Two such extensions have been passed this year. This one would cost $12.5 billion and provide an extension through Feb. 28 for about 2 million people who are about to lose coverage. Without passage, those people will see their last check before Christmas.

This measure would not reinstitute coverage for any of the hundreds of thousands of people whose benefits have already run out. Those folks are already facing dire straits and limited prospects at a time when the national unemployment rate continues to hover at 9.6 percent. The hard fact is that there aren’t enough jobs in the United States today for all the Americans who are in the work force.

Dollars and sense

And while the holiday timing makes it easy to appeal to the emotions in arguing for an extension, it simply makes good economic sense to continue to provide people at a time such as this with enough money to keep their heads above water.

Maybe it doesn’t make sense in North Dakota, where the unemployment rate is reported at 3.8 percent. Or even Vermont, where it is 5.7 percent. But the rate is below 7 percent in only 11 states, so in four out of five states, unemployment is an obvious problem. And in two out of five states (including Ohio) it is above 9 percent, which makes it a big problem.

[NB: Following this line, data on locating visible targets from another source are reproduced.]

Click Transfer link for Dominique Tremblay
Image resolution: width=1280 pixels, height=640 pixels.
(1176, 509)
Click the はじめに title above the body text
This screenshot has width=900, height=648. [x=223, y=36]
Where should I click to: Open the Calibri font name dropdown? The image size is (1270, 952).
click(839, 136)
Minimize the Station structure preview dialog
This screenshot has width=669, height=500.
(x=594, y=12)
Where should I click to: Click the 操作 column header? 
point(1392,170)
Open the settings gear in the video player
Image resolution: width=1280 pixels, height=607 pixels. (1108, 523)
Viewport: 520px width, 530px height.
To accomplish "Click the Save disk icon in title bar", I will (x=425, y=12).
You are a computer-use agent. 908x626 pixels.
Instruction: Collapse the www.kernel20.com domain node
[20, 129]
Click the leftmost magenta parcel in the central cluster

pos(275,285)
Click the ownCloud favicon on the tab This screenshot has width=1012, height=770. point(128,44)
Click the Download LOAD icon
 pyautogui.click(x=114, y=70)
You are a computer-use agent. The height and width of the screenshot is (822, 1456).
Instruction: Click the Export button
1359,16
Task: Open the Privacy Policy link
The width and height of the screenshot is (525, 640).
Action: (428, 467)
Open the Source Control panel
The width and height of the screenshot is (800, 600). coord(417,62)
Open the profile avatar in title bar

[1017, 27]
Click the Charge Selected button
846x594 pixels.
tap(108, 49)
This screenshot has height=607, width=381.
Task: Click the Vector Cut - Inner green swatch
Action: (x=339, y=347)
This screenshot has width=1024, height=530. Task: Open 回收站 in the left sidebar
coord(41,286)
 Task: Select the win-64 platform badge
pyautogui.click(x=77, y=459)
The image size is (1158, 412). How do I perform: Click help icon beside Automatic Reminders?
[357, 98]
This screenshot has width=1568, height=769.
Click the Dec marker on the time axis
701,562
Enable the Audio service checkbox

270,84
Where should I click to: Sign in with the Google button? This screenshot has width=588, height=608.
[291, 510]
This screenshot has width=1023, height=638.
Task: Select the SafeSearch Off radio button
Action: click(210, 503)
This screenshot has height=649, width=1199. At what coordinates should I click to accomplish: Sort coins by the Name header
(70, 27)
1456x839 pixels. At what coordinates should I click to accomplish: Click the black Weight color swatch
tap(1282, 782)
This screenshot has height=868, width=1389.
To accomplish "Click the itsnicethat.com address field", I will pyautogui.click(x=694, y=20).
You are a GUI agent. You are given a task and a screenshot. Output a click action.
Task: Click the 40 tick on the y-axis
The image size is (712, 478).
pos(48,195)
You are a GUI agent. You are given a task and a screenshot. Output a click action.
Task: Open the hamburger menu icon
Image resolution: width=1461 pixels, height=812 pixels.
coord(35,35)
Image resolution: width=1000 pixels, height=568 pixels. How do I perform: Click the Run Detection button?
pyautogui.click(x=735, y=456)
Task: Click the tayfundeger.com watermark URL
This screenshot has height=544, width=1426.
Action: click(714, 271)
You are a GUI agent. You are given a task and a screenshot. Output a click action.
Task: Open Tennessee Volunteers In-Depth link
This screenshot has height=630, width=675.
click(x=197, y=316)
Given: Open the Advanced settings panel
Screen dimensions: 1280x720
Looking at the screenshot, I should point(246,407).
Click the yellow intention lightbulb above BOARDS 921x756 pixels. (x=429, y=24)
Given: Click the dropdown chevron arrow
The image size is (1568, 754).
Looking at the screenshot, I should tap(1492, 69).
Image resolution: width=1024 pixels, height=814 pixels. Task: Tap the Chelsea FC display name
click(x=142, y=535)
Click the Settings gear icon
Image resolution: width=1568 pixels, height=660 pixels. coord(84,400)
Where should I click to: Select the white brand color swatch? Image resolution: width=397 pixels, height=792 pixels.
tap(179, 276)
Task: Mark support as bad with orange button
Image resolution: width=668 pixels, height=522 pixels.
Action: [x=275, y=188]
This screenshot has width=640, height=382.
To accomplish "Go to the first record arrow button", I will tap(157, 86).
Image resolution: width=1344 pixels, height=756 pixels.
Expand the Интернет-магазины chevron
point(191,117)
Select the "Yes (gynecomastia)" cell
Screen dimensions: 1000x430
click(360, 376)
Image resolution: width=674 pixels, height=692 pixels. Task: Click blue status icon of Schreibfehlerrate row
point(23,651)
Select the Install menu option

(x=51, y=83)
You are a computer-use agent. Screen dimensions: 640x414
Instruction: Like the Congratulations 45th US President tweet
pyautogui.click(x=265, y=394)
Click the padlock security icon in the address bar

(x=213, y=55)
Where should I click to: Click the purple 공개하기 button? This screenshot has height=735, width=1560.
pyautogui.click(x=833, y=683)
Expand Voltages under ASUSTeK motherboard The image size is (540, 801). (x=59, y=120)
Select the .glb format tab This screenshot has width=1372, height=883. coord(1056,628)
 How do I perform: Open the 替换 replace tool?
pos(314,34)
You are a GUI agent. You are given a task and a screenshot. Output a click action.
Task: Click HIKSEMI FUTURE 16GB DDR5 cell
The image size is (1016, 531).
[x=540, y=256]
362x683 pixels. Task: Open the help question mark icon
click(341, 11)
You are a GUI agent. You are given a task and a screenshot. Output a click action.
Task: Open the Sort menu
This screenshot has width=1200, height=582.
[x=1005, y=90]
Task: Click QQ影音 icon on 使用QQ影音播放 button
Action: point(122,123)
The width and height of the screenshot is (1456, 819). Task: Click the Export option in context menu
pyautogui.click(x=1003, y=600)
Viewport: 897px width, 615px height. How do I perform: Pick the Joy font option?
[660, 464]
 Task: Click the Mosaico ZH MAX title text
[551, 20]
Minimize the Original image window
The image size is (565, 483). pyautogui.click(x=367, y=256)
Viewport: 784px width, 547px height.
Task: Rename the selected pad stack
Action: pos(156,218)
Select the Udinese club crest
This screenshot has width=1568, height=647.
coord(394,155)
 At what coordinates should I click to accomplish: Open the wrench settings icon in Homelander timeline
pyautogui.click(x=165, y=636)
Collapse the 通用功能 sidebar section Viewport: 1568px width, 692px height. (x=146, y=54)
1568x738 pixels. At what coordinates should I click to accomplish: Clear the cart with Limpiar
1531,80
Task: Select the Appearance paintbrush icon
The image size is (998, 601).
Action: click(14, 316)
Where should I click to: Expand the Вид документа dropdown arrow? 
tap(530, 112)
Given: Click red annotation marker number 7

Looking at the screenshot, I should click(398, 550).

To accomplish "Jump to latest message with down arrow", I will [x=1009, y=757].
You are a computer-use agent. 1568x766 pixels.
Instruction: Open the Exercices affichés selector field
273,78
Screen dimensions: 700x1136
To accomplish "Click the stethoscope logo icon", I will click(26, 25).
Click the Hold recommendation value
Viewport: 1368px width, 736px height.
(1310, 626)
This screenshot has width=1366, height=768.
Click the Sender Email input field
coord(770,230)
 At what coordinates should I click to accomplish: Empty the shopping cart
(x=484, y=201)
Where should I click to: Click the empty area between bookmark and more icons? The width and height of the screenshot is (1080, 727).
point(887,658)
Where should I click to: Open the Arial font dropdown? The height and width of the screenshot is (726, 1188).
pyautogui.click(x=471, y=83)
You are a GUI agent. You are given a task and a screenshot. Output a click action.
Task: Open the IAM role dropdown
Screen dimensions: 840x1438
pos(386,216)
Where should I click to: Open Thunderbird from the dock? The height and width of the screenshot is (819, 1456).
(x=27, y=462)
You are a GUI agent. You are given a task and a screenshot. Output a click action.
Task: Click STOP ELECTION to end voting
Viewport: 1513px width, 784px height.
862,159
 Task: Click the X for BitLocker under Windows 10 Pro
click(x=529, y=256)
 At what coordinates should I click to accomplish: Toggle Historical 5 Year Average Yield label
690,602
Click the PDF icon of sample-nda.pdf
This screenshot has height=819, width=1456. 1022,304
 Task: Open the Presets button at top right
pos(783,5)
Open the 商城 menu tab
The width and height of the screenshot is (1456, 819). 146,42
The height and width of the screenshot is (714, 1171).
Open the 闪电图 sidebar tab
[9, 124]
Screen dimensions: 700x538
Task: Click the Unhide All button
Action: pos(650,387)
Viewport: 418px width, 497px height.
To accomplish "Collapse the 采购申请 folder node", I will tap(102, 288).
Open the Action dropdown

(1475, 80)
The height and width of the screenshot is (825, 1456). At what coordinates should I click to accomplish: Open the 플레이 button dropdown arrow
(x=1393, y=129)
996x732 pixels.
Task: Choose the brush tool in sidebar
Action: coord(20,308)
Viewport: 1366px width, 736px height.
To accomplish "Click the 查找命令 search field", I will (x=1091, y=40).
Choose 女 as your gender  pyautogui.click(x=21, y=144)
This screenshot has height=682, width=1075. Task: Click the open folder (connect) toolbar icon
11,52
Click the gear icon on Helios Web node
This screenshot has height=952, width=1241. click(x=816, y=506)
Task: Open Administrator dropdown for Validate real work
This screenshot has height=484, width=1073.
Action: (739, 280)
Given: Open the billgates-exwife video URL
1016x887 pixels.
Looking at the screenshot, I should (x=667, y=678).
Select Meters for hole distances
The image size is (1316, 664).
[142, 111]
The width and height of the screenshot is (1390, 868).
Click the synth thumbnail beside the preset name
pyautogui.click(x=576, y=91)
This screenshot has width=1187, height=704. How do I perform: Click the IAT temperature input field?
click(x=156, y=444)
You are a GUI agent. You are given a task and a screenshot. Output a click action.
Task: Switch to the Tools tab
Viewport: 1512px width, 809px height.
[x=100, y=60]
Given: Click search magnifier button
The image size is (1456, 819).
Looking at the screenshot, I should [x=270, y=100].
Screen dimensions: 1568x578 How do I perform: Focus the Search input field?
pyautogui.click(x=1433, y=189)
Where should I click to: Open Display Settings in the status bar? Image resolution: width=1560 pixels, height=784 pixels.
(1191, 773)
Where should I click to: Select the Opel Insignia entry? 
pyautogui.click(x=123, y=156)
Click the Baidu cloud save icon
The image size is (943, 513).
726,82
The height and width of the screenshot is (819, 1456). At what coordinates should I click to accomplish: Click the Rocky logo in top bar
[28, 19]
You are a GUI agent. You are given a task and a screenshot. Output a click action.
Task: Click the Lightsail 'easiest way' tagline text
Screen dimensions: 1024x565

Republicans blocked an extension bill in the House before Thanksgiving, but they accuse the Democrats of playing politics and of refusing to make $12.5 billion in cuts elsewhere to cover the cost.

Again, philosophical debates about the need to balance the budget on this issue may play well in low-unemployment areas. Not so much here, where the combined unemployment rate for Mahoning, Trumbull and Columbiana counties was 10.9 percent last month. That’s good only by comparison to a year ago, when it was 12.7 percent.

And while there are signs that the local economy is improving, the last thing the Mahoning Valley — or any area like it — needs is to lose the influx of unemployment payments that not only help families survive, but that have a positive effect on the area economy.

There are a few more important things the 111th Congress has to address in the waning days of its existence than extension of unemployment payments. But not many.

Members of Congress — none of whom could maintain their standard of living on $300 a week — should consider helping the unemployed part of the job.